— What to produce —
State how many rows contain the string "Identify", counting only matches with the same case, and reply with the number alone.
────────────────────────────────────────
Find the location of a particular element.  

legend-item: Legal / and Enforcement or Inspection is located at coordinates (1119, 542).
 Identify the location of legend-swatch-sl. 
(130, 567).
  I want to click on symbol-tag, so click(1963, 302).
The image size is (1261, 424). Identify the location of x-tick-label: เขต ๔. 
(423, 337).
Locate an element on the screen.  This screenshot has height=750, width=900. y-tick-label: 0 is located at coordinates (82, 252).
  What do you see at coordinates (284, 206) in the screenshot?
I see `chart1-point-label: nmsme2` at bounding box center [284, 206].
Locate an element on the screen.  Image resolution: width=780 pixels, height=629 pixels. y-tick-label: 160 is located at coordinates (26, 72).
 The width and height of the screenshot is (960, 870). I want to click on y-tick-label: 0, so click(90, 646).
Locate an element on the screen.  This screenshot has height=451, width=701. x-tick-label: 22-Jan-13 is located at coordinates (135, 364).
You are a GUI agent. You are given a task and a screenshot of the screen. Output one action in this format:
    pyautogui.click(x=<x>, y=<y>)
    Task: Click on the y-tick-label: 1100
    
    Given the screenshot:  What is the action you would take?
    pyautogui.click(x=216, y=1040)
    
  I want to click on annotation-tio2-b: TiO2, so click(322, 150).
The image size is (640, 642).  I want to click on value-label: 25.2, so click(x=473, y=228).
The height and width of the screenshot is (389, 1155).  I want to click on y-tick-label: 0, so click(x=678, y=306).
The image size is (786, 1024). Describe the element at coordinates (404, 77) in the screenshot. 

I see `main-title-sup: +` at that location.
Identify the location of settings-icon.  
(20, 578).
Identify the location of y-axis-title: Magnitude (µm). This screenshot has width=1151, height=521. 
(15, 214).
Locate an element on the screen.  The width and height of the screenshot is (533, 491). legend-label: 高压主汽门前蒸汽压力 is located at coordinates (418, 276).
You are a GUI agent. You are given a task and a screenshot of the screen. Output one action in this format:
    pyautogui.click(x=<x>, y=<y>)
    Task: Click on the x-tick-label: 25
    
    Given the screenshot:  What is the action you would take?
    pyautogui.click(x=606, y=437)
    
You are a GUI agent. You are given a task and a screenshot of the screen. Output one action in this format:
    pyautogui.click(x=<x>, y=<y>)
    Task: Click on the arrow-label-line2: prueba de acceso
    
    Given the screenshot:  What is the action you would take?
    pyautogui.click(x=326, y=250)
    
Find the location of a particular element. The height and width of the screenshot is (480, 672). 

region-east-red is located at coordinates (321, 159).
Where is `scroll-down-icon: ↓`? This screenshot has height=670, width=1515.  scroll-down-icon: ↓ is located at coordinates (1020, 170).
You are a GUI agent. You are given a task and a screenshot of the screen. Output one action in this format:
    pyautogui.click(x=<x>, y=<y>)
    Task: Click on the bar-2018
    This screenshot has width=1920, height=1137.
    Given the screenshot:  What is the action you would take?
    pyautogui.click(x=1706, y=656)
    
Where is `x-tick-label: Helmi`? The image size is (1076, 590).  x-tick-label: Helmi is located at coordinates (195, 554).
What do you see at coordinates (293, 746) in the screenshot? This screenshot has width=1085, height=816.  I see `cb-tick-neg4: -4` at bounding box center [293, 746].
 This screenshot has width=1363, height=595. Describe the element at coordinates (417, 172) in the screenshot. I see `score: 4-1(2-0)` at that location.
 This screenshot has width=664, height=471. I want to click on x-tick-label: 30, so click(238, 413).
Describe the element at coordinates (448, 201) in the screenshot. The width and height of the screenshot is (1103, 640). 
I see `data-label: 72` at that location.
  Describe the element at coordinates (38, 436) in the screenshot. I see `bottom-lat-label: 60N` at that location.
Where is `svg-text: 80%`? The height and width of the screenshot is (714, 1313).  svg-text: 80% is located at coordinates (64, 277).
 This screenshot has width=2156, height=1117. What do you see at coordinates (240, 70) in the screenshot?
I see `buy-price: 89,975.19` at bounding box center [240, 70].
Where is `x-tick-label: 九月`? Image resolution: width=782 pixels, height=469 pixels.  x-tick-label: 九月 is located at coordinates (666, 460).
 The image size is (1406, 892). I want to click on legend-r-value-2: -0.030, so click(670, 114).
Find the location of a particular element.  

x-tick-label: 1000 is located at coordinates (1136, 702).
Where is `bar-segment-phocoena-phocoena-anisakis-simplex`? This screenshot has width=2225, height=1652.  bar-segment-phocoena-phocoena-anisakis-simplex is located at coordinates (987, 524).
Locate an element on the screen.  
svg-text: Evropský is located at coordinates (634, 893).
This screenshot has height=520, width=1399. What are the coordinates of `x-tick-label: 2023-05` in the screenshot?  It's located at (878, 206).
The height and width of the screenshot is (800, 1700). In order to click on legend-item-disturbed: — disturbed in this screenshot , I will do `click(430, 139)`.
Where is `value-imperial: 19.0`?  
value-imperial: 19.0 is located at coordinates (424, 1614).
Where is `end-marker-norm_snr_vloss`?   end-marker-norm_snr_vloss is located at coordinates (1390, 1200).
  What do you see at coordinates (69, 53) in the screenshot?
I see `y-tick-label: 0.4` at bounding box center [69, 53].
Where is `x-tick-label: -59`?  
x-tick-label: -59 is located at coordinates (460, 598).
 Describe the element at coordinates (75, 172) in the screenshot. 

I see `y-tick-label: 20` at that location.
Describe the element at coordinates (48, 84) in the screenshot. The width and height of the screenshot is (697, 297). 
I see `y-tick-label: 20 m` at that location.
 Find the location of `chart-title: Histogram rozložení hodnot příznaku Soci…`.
────────────────────────────────────────
— Result —
4